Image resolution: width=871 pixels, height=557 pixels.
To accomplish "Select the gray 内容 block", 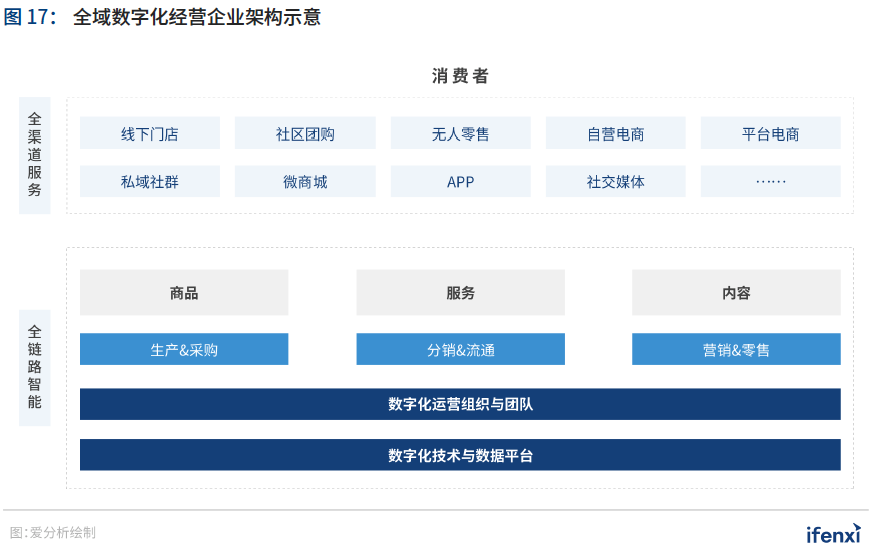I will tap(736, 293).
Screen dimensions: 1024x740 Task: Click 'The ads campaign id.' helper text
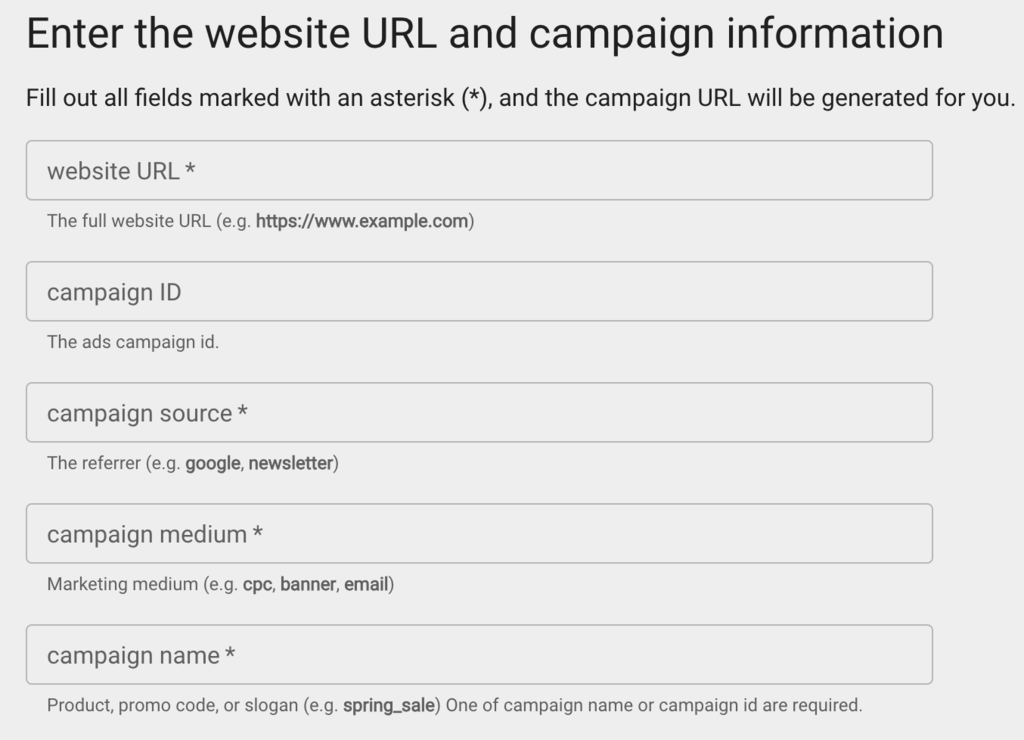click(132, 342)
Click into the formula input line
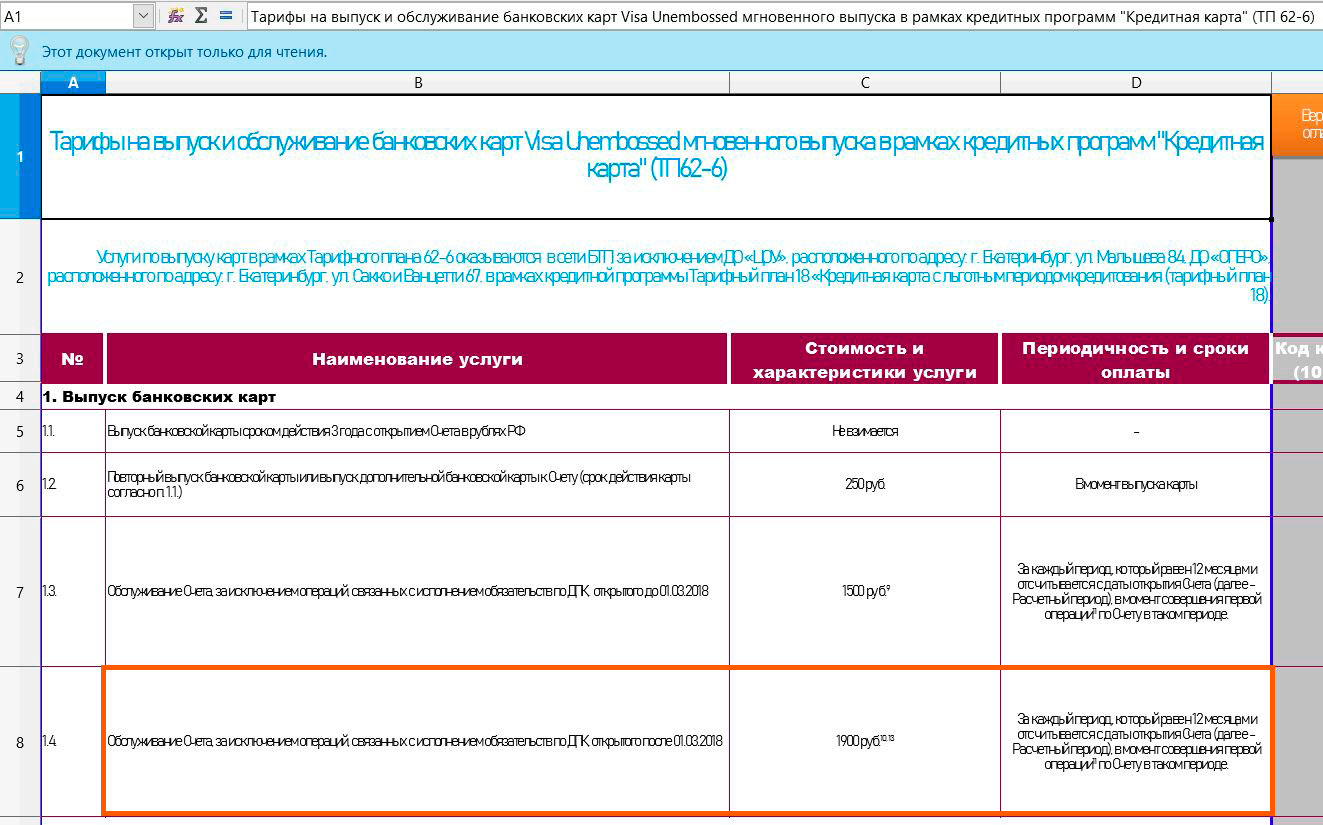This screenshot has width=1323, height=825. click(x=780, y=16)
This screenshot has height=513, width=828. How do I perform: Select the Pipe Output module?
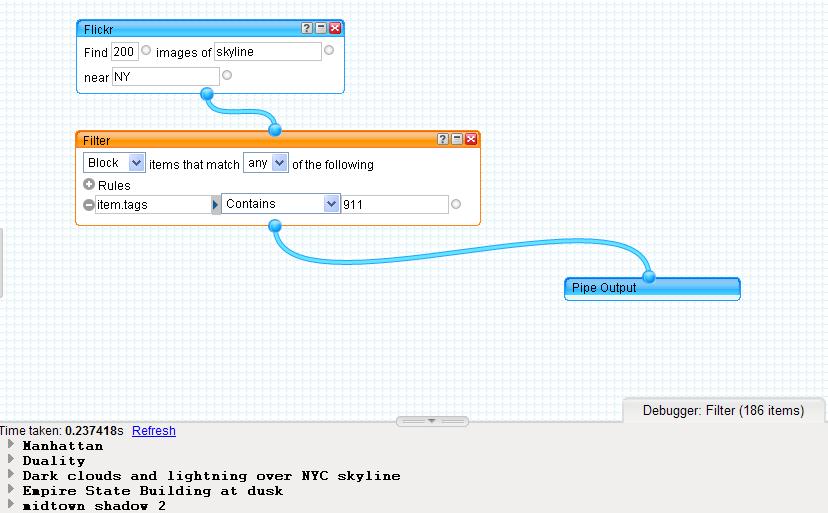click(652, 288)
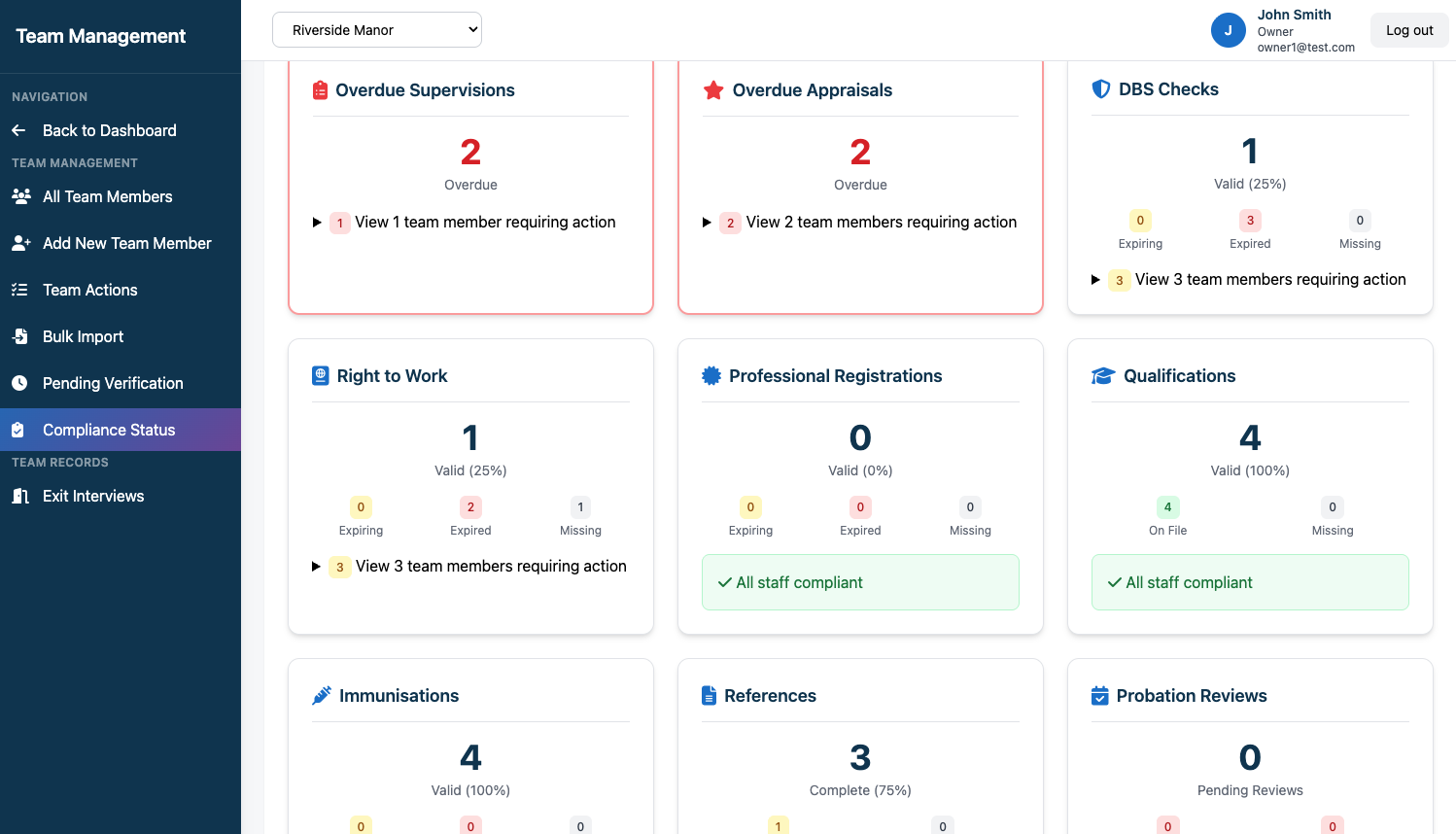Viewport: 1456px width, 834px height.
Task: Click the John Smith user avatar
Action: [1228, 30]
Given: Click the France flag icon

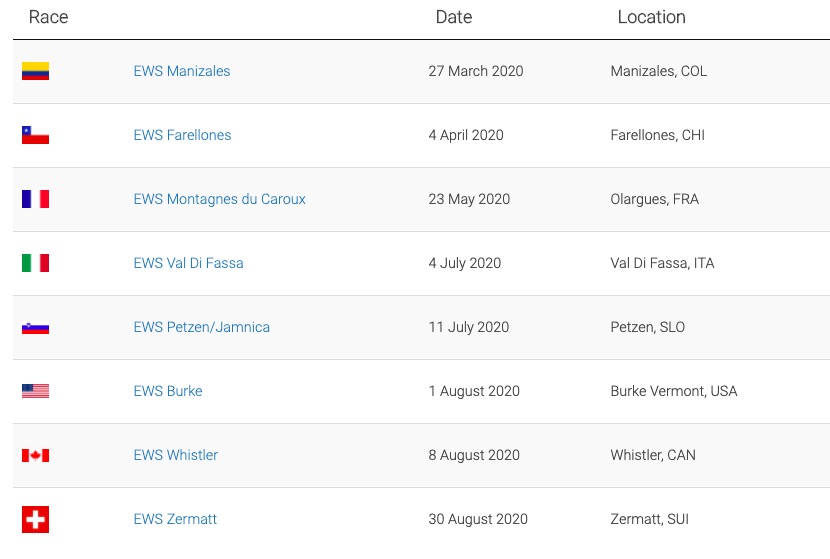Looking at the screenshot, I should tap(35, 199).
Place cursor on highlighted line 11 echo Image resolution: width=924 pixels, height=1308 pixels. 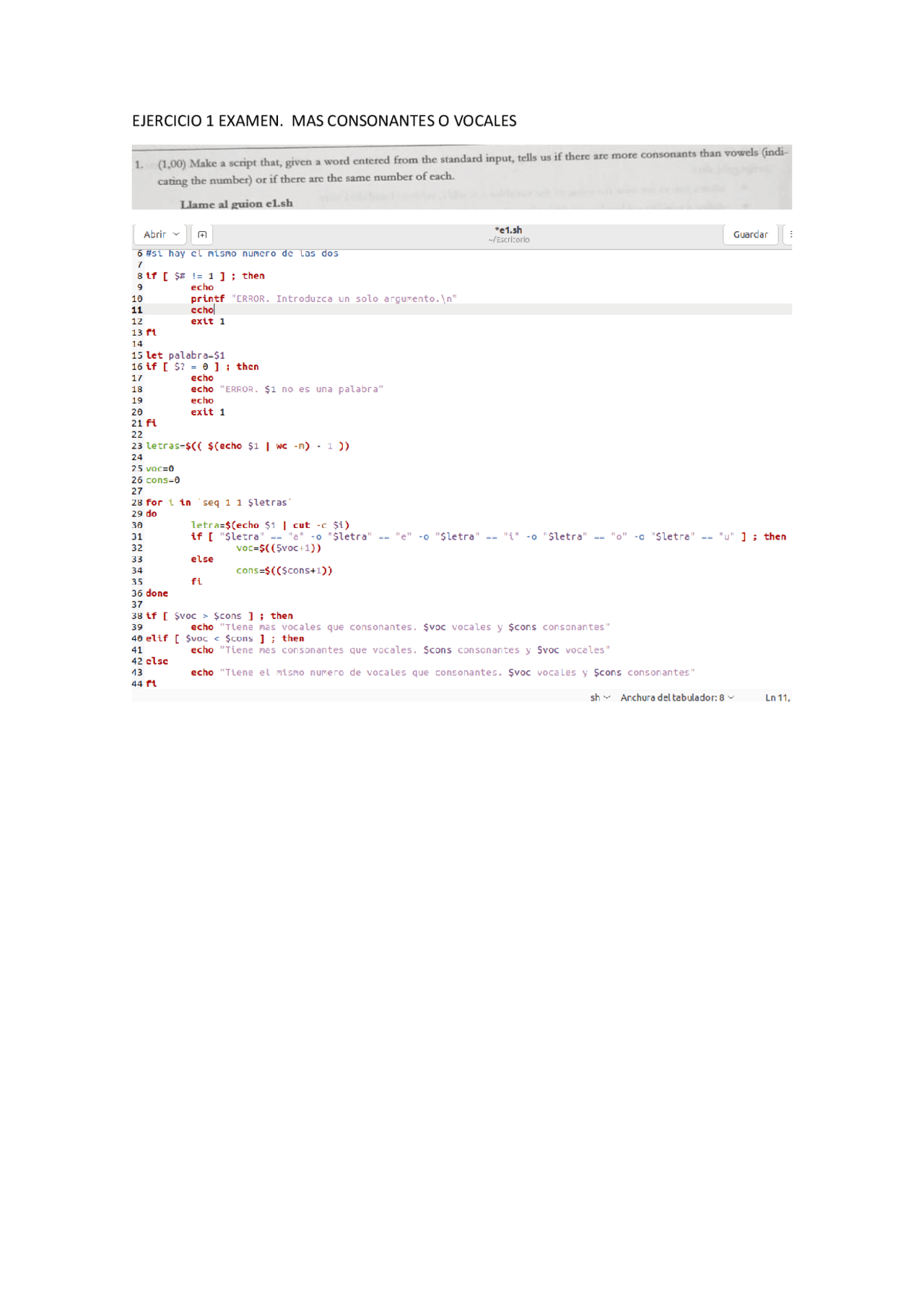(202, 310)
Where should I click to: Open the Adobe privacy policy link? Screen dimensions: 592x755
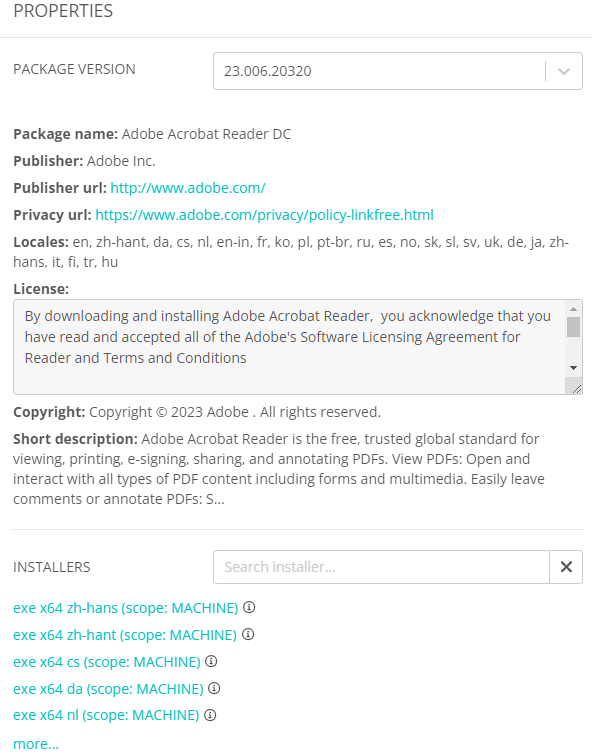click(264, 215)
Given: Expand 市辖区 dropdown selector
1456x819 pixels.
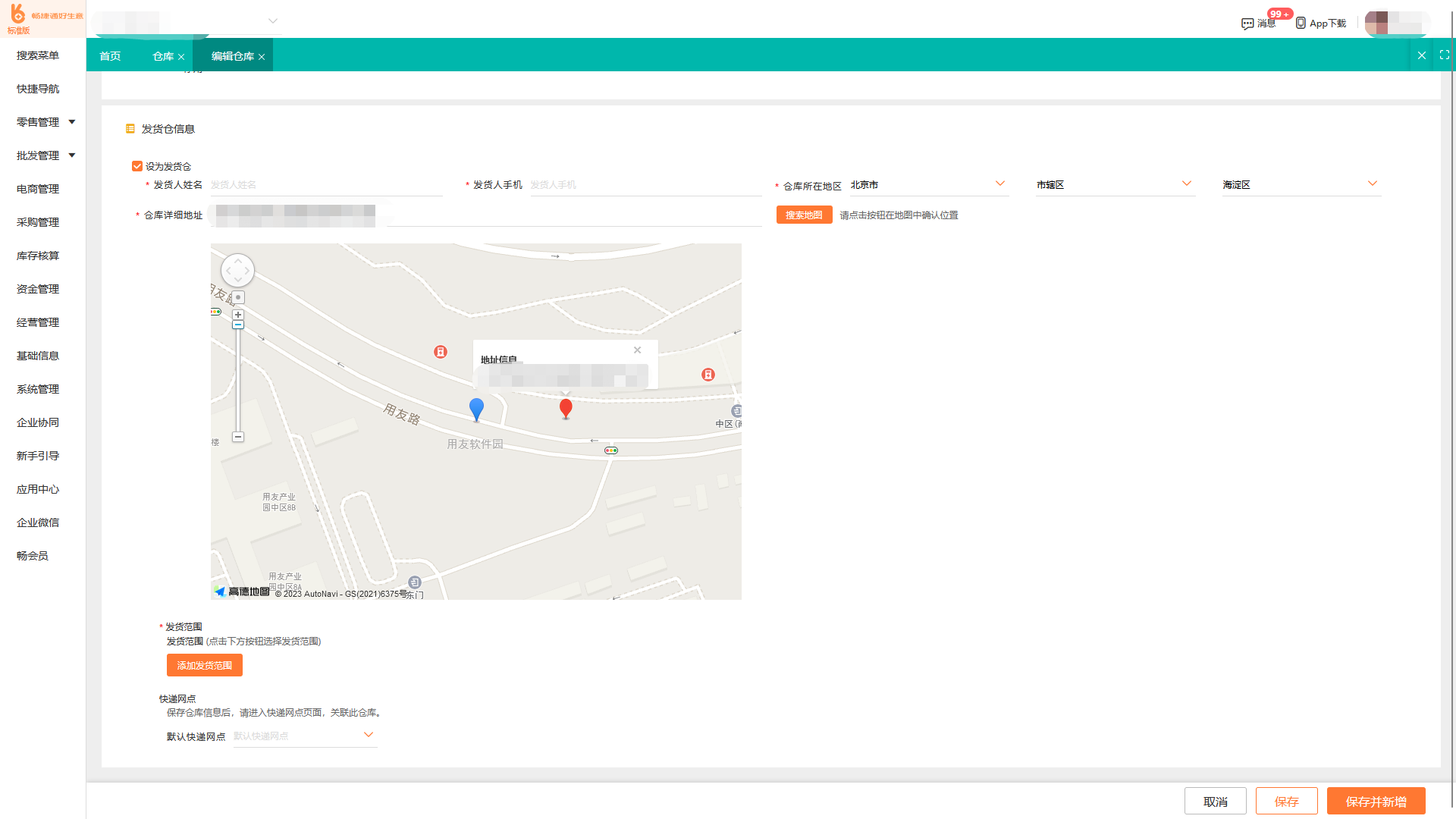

WORK REQUIRED
Beginning with the line containing "Where should I" and ending with the last line of the listing above, output those lines exactly as written, without pictures.

SOLUTION TO THIS PROBLEM
Where should I click to: Open the Adobe privacy policy link? Screen dimensions: 592x755
click(264, 215)
Given: Expand 市辖区 dropdown selector
1456x819 pixels.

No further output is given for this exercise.